7. En cinquième lieu, aux termes de l'article 8 de la convention européenne de sauvegarde des droits de l'homme et des libertés fondamentales : " 1. Toute personne a droit au respect de sa vie privée et familiale, de son domicile et de sa correspondance. / 2. Il ne peut y avoir d'ingérence d'une autorité publique dans l'exercice de ce droit que pour autant que cette ingérence est prévue par la loi et qu'elle constitue une mesure qui, dans une société démocratique, est nécessaire à la sécurité nationale, à la sûreté publique, au bien-être économique du pays, à la défense de l'ordre et à la prévention des infractions pénales, à la protection de la santé ou de la morale ou à la protection des droits et libertés d'autrui ".

8. Il ressort des pièces du dossier que Mme B n'est entrée en France qu'au mois de décembre 2017, trois ans avant l'intervention de la décision attaquée, qu'elle est célibataire et sans charge de famille sur le territoire national où elle ne démontre pas une intégration particulièrement forte par le travail pour avoir travaillé plusieurs mois dans un restaurant à Montpellier, dans les circonstances d'exploitation mentionnées au point 5, puis, à compter du mois de juillet 2020, au sein d'un restaurant Flunch en région parisienne. Enfin, l'intéressée n'est pas dépourvue de famille au Sénégal où résident sa mère et sa fratrie. Le moyen tiré de la méconnaissance de l'article 8 de la convention européenne de sauvegarde des droits de l'homme et des libertés fondamentales ne peut, dans ces conditions, qu'être écarté.

9. En sixième lieu, il ne résulte pas des circonstances de fait qui viennent d'être exposées au point précédent, ni des autres pièces du dossier, que le préfet aurait entaché le refus de séjour attaqué d'une erreur manifeste d'appréciation.

10. En septième lieu, la circonstance que Mme B soit partie civile dans la procédure judiciaire menée contre ses anciens employeurs n'implique pas qu'elle doive impérativement rester sur le territoire français pour défendre efficacement ses droits, dès lors qu'elle a la possibilité de se faire représenter par un avocat et que la mesure d'éloignement dont elle fait l'objet ne fait pas obstacle à ce qu'elle puisse revenir sur le territoire français, dans le respect de la règlementation relative à l'entrée et au séjour des étrangers, pour comparaître personnellement, si nécessaire, devant les magistrats du tribunal de grande instance de Montpellier. Le moyen tiré de ce que l'obligation de quitter le territoire français aurait été adoptée en méconnaissance du droit au recours effectif garanti par l'article 13 de la convention européenne de sauvegarde des droits de l'homme et des libertés fondamentales ne peut, par suite, qu'être écarté.

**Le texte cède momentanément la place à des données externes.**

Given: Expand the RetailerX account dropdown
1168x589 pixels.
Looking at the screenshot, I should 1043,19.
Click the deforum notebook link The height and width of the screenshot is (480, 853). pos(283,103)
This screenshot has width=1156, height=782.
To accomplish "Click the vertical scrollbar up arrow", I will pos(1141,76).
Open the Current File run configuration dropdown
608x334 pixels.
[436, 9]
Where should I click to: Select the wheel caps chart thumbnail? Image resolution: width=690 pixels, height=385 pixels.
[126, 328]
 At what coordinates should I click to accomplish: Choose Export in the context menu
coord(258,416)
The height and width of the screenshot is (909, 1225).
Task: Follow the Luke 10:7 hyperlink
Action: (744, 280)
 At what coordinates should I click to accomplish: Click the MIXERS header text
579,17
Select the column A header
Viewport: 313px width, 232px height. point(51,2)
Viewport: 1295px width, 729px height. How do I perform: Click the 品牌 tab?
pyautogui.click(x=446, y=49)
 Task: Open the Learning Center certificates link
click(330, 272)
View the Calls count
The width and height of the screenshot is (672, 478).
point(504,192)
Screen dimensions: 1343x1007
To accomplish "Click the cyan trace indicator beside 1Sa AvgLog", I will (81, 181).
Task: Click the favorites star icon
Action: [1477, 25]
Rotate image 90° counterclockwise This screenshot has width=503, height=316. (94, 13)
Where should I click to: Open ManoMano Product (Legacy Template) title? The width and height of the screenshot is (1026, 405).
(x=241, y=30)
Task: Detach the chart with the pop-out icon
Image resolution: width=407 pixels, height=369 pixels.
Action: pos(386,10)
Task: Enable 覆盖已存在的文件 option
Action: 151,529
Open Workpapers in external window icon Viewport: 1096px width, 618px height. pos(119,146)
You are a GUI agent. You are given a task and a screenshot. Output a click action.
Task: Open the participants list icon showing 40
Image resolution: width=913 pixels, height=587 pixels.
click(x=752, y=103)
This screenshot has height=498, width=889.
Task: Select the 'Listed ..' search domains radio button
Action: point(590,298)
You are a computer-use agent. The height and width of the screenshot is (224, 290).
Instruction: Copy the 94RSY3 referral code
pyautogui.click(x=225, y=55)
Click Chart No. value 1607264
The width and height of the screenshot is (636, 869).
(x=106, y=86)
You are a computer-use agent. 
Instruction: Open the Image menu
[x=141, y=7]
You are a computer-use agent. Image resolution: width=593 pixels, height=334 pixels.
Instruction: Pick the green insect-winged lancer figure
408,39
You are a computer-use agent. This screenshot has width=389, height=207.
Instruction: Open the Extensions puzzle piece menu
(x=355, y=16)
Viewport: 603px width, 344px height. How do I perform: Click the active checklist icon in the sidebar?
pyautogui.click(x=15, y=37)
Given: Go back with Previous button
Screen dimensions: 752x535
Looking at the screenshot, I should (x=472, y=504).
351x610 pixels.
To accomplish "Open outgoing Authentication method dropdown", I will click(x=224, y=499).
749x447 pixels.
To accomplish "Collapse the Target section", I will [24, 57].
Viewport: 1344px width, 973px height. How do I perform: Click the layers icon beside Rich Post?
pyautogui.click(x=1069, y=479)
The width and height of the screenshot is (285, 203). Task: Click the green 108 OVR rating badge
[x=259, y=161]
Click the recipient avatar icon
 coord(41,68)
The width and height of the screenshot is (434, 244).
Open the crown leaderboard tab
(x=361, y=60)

11. Il résulte de tout ce qui précède que les conclusions à fin d'annulation présentées par Mme B doivent être rejetées, ainsi que, par voie de conséquence, ses conclusions à fin d'injonction et d'astreinte et celles présentées au titre des dispositions de l'article L. 761-1 du code de justice administrative.

D E C I D E :

Article 1er : La requête de Mme B est rejetée.

Article 2 : Le présent arrêt sera notifié à Mme A E B et au ministre de l'intérieur et des Outre-mer.

Copie en sera adressée au préfet de police.

Délibéré après l'audience du 20 octobre 2022, à laquelle siégeaient :

- Mme Vinot, présidente de chambre,

- Mme Vrignon-Villalba, présidente assesseure,

- M. Perroy, premier conseiller.

Rendu public par mise à disposition au greffe, le 10 novembre 2022.

Le rapporteur,

G. C

La présidente,

H. VINOTLa greffière,

E. VERGNOL

La République mande et ordonne au ministre de l'intérieur et des outre-mer en ce qui le concerne ou à tous commissaires de justice à ce requis en ce qui concerne les voies de droit commun contre les parties privées, de pourvoir à l'exécution de la présente décision.